[Record excerpts]

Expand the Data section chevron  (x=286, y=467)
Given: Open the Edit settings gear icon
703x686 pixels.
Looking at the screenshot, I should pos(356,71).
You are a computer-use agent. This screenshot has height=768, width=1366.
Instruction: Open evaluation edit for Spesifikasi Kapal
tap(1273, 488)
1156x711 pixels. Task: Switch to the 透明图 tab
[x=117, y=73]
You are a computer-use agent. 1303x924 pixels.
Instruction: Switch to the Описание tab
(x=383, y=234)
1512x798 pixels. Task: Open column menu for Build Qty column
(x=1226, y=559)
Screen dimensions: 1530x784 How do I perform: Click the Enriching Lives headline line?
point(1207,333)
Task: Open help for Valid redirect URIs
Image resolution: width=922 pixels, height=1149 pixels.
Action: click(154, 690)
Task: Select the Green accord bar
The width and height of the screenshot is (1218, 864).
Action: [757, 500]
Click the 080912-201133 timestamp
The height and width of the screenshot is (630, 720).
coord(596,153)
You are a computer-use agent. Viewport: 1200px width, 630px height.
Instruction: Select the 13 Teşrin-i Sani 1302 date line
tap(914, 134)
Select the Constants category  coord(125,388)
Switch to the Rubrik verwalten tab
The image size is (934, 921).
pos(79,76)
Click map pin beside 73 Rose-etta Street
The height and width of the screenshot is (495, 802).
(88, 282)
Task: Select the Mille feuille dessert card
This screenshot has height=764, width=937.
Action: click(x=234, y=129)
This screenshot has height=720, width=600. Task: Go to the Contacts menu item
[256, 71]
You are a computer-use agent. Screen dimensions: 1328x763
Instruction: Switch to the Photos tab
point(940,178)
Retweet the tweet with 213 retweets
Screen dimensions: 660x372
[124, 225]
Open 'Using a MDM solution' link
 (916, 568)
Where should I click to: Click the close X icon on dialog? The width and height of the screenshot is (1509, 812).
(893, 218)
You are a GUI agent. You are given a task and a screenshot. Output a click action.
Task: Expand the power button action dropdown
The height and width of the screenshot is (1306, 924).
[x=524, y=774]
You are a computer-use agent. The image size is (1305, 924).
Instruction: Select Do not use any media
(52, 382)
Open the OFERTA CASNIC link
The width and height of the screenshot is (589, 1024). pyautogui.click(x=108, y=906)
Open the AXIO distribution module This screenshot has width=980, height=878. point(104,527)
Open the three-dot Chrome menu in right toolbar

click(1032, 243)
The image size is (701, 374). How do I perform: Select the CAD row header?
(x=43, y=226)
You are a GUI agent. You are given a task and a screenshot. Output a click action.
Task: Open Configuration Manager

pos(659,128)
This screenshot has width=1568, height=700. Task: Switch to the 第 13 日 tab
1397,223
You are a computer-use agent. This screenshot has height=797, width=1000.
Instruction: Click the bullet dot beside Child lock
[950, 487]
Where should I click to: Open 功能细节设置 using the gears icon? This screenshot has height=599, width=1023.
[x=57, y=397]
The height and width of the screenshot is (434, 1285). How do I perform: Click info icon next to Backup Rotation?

[/Record excerpts]

**Work order:** From the line containing "The image size is (701, 374)." down to the last line, reproduce the records exactly. Include both ends.

**Exercise result:**
The image size is (701, 374). How do I perform: Select the CAD row header?
(x=43, y=226)
You are a GUI agent. You are given a task and a screenshot. Output a click action.
Task: Open Configuration Manager

pos(659,128)
This screenshot has width=1568, height=700. Task: Switch to the 第 13 日 tab
1397,223
You are a computer-use agent. This screenshot has height=797, width=1000.
Instruction: Click the bullet dot beside Child lock
[950, 487]
Where should I click to: Open 功能细节设置 using the gears icon? This screenshot has height=599, width=1023.
[x=57, y=397]
The height and width of the screenshot is (434, 1285). How do I perform: Click info icon next to Backup Rotation?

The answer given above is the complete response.